Sunday, May 19, 2013

Book of the Month: The Creation of Anne Boleyn

Title:  The Creation of Anne Boleyn

Author:  Susan Bordo

Publisher:  Houghton Mifflin

Pub Date:  April 9, 2013

How Acquired:  Bought

What it's about:  Part biography, part cultural history, The Creation of Anne Boleyn is a fascinating reconstruction of Anne’s life and an illuminating look at her afterlife in the popular imagination. Why is Anne so compelling? Why has she inspired such extreme reactions? What did she really look like? Was she the flaxen-haired martyr of Romantic paintings or the raven-haired seductress of twenty-first-century portrayals? (Answer: neither.) And perhaps the most provocative questions concern Anne’s death more than her life. How could Henry order the execution of a once beloved wife? Drawing on scholarship and critical analysis, Bordo probes the complexities of one of history’s most infamous relationships.

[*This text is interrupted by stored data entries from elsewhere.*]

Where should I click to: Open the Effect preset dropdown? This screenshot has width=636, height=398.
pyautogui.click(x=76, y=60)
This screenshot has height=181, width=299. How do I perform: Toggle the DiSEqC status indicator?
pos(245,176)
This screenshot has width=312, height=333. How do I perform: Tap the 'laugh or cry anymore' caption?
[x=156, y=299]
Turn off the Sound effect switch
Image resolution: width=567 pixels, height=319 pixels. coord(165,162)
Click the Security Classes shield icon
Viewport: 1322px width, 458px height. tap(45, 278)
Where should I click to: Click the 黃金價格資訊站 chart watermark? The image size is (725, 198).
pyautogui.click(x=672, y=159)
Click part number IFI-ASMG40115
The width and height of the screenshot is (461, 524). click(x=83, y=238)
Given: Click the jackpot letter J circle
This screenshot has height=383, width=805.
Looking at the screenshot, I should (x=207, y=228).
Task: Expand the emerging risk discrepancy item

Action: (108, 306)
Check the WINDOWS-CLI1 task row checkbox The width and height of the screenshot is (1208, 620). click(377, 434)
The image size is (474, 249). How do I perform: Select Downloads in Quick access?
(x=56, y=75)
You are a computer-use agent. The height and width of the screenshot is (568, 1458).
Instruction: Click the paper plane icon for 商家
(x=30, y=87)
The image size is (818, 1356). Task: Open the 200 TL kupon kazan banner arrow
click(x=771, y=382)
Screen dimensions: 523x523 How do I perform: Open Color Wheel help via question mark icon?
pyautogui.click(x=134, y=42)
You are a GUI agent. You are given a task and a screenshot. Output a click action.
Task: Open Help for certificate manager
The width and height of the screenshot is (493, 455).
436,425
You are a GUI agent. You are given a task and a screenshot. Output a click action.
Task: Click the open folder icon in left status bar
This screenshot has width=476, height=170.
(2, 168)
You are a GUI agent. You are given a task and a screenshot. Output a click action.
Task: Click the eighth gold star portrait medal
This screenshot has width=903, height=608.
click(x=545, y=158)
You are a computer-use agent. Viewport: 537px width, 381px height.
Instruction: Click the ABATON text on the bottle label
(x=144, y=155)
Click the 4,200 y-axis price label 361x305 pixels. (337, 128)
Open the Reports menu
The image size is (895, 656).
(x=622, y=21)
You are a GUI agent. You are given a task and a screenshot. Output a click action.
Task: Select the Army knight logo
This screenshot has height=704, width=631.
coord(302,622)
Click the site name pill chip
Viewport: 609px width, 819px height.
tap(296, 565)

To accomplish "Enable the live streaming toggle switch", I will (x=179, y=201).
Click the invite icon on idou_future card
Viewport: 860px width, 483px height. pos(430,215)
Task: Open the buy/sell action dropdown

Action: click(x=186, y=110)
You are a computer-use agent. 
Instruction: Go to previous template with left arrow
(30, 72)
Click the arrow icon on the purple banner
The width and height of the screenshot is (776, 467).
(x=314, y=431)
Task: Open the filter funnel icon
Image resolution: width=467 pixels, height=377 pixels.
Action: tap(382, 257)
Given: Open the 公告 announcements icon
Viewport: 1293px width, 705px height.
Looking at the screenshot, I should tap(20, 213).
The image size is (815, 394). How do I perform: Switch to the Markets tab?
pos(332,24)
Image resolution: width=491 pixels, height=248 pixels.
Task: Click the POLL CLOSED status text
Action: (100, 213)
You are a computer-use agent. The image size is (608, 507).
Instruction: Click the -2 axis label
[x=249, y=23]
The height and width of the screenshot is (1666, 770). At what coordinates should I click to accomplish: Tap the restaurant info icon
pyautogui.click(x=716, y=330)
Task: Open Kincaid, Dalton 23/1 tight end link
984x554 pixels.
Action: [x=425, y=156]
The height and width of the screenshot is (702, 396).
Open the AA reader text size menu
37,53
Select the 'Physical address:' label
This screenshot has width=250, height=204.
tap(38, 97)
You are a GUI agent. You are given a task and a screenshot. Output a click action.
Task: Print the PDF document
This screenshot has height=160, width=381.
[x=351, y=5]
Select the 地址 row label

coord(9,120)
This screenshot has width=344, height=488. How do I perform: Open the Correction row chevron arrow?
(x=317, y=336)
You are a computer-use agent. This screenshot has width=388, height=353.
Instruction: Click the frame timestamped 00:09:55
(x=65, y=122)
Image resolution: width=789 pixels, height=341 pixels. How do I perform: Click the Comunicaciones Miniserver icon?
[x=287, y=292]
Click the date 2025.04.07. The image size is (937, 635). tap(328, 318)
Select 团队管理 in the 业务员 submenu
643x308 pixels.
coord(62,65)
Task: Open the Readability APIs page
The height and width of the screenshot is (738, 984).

Bordo also shows how generations of polemicists, biographers, novelists, and filmmakers imagined and re-imagined Anne: whore, martyr, cautionary tale, proto “mean girl,” feminist icon, and everything in between. In this lively book, Bordo steps off the well-trodden paths of Tudoriana to expertly tease out the human being behind the competing mythologies.

What the critics are saying:

"A great read for Boleyn fans and fanatics alike"
Kirkus Reviews

"Ms. Bordo offers a fascinating discussion... a strangely tasty book."—The New York Times

"The University of Kentucky humanities chair does a superb job of separating fact from fiction in contemporary accounts of Boleyn’s life, before deftly deconstructing the myriad and contradictory portraits of her that have arisen in the centuries since her death. . . . The young queen has been the source of fascination for nearly half a millennium, and her legacy continues; this engaging portrait culminates with an intriguing exploration of Boleyn’s recent reemergence in pop culture." —Publishers Weekly

About the author:  SUSAN BORDO, Otis A. Singletary Chair in the Humanities at University of Kentucky, is the author of Unbearable Weight and The Male Body.

My thoughts:  It seemed fitting that I should choose The Creation of Anne Boleyn on the anniversary of Anne Boleyn's execution.  When I first picked up this book, I felt a sense of schadenfreude.  This was a book that I wish that I had written but once I started reading it, I felt a sense of kinship with the author.  She gets it! She was just as obssessed with Anne Boleyn as I am! If you were annoyed with The Tudors or you just want to dig deep into the life of Anne Boleyn and how people's perceptions of her have changed over the centuries, I urge you to pick up a copy of this book.  It is must for every Anne Boleyn fan out tehre.

Tuesday, May 7, 2013

Review: Black Venus


Title:  Black Venus
Author:  James MacManus

Publisher:  Thomas Dunne Books
Pub Date:  May 7, 2013

How Acquired:  From the publicist
What it’s About:  A vivid novel of Charles Baudelaire and his lover Jeanne Duval, the Haitian cabaret singer who inspired his most famous and controversial poems, set in nineteenth-century Paris.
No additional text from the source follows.